Colgué sin despedirme. Lloré toda la noche abrazando una foto vieja donde estábamos los cinco: Ernesto, Mariana, Julián, Paola (mi hija mayor) y yo. Todos sonriendo en la playa de Boca del Río.

Paola vive en Argentina desde hace años. Apenas nos hablamos por WhatsApp; siempre está ocupada con su trabajo en una ONG. Le escribí un mensaje largo contándole cómo me sentía. Tardó dos días en responder: “Mami, aquí tampoco tengo espacio ni dinero para traerte. Pero te quiero mucho.”

Me sentí invisible.

Al día siguiente fui a la iglesia del barrio. Me senté en la última banca y recé por paciencia, por resignación… por respuestas. El padre Tomás se me acercó después de misa.

—¿Cómo está, Doña Teresa?—me preguntó con esa voz suave que tiene para los viejitos.

—Sola, padre. Sola y sin saber qué hacer.—Le conté todo entre lágrimas.

Él me tomó la mano y me dijo: “A veces los hijos no entienden lo que sienten los padres hasta que les toca vivirlo. Pero usted no está sola; aquí tiene una comunidad.”

Salí de la iglesia sintiéndome un poco menos vacía. Pero al llegar a casa el silencio volvió a abrazarme como un sudario.

Esa tarde decidí llamar a Mariana una vez más.

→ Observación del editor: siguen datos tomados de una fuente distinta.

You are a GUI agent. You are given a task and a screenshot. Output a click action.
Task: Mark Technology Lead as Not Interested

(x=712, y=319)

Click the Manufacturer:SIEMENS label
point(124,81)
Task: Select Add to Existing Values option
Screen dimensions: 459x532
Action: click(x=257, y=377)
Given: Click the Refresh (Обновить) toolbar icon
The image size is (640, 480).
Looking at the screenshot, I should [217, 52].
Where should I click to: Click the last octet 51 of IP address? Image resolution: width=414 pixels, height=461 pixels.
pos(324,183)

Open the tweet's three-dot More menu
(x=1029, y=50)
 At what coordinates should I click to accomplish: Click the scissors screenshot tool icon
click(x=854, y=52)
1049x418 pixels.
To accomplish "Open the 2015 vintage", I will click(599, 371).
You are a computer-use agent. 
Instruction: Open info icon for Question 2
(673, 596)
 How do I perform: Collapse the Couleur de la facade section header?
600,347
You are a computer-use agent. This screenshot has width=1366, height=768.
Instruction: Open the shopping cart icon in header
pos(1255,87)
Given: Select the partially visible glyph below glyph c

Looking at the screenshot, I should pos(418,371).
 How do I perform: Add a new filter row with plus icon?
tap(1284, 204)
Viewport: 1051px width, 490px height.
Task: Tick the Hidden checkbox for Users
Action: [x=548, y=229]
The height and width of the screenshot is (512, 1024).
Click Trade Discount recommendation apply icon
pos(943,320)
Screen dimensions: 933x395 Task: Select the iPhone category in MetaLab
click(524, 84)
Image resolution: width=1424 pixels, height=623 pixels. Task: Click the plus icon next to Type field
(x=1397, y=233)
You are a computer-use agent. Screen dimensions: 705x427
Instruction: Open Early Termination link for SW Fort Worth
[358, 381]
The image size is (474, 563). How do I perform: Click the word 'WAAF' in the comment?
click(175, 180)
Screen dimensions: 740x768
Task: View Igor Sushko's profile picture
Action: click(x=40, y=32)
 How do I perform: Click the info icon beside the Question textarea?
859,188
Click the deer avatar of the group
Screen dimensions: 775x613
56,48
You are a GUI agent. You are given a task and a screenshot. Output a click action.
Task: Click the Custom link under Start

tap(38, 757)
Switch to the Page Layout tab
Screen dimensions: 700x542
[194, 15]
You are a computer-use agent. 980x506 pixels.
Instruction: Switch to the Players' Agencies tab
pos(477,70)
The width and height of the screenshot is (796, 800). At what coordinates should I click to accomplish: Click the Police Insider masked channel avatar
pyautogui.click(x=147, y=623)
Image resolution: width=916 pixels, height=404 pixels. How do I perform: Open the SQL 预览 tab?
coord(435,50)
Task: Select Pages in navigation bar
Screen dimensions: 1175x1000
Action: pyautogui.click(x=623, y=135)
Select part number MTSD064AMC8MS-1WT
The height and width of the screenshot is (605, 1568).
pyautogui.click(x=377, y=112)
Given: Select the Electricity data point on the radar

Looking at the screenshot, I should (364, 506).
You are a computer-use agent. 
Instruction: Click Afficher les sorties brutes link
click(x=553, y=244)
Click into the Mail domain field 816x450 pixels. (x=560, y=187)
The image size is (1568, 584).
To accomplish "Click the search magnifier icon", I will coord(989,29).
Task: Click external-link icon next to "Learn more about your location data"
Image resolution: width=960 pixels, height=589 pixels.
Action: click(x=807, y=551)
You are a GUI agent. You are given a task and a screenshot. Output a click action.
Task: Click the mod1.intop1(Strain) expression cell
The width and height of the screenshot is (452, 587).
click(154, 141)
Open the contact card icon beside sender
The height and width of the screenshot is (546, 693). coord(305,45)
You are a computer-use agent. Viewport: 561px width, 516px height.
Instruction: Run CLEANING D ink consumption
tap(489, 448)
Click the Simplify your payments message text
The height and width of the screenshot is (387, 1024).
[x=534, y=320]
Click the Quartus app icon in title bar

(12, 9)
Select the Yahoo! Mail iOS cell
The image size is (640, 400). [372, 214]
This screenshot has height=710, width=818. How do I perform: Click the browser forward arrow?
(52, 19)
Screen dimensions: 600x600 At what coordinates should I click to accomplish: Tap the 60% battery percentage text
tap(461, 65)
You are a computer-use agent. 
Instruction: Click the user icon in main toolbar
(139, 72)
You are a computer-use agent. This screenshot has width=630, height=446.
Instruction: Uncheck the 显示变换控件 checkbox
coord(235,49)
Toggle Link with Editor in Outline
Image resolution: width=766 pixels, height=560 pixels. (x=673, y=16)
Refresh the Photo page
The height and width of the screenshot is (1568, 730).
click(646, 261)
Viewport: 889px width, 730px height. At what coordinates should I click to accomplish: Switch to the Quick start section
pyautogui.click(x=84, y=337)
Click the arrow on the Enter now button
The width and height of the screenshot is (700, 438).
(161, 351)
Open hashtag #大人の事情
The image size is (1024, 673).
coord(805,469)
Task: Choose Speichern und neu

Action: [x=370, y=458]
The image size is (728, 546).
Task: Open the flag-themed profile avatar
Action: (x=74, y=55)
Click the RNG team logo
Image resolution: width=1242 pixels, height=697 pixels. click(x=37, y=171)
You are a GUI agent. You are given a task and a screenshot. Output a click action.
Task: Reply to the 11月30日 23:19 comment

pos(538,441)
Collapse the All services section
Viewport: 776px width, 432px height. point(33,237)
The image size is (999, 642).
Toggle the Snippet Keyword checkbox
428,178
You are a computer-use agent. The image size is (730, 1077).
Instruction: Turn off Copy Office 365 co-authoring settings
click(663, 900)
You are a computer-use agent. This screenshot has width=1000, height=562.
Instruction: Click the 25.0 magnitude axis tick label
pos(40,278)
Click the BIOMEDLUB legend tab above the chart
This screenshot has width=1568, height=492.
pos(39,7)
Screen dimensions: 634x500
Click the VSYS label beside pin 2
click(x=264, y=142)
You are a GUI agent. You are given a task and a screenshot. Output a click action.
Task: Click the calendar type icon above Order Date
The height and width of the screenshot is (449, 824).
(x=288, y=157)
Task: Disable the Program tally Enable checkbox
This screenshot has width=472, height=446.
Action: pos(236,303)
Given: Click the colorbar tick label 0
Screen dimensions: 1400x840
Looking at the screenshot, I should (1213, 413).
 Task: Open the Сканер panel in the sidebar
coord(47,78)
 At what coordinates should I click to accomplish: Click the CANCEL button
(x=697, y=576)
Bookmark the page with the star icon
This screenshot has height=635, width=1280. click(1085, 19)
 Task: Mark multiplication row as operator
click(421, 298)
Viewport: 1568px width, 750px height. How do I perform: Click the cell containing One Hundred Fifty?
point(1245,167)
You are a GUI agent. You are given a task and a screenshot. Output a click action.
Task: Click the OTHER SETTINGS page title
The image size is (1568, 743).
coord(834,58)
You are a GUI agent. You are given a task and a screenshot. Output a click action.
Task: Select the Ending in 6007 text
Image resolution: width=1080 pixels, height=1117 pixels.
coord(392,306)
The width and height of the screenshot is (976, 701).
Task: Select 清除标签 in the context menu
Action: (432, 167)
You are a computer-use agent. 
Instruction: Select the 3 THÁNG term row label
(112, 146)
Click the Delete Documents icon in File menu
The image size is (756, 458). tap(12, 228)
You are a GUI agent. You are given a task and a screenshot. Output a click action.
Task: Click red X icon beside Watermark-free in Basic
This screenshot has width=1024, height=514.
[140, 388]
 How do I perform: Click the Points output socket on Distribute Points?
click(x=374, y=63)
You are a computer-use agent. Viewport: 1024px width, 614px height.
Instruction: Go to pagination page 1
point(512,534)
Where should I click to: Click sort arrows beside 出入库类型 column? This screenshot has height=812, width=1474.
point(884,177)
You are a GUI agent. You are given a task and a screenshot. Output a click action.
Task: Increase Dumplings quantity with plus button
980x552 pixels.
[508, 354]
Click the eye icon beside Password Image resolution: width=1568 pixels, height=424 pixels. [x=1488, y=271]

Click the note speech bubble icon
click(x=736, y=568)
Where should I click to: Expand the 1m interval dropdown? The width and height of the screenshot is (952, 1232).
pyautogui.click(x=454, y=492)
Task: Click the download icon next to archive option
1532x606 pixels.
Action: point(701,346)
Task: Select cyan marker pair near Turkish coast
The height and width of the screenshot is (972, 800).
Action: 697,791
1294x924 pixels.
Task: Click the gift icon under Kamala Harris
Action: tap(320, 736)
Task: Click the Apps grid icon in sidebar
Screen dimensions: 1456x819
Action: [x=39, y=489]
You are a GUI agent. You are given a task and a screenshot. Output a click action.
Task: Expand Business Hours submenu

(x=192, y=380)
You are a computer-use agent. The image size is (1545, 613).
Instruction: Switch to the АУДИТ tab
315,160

—Hija, solo quiero saber si alguna vez piensas en mí.—Mi voz sonaba más débil de lo que quería admitir.

—Claro que pienso en ti, mamá… pero tengo mi vida.—Su respuesta fue rápida, casi automática.

—¿Y yo? ¿Ya no soy parte de tu vida?

No hubo respuesta.

Esa noche soñé con Ernesto. Me decía: “Tere, tienes que aprender a vivir para ti.”

Al despertar sentí una mezcla de tristeza y coraje. ¿Por qué las madres tenemos que desaparecer cuando ya no somos útiles? ¿Por qué nadie habla del miedo a envejecer sola?

Hoy escribo esto sentada junto a la ventana, viendo cómo el sol se esconde detrás de los tejados viejos del barrio. No sé qué haré mañana ni dónde viviré dentro de un año. Pero sé que no soy la única mujer en Latinoamérica enfrentando este doloroso dilema.

¿En qué momento dejamos de ser indispensables para nuestros hijos? ¿Será posible encontrar un nuevo sentido a esta etapa de la vida sin depender del amor ajeno?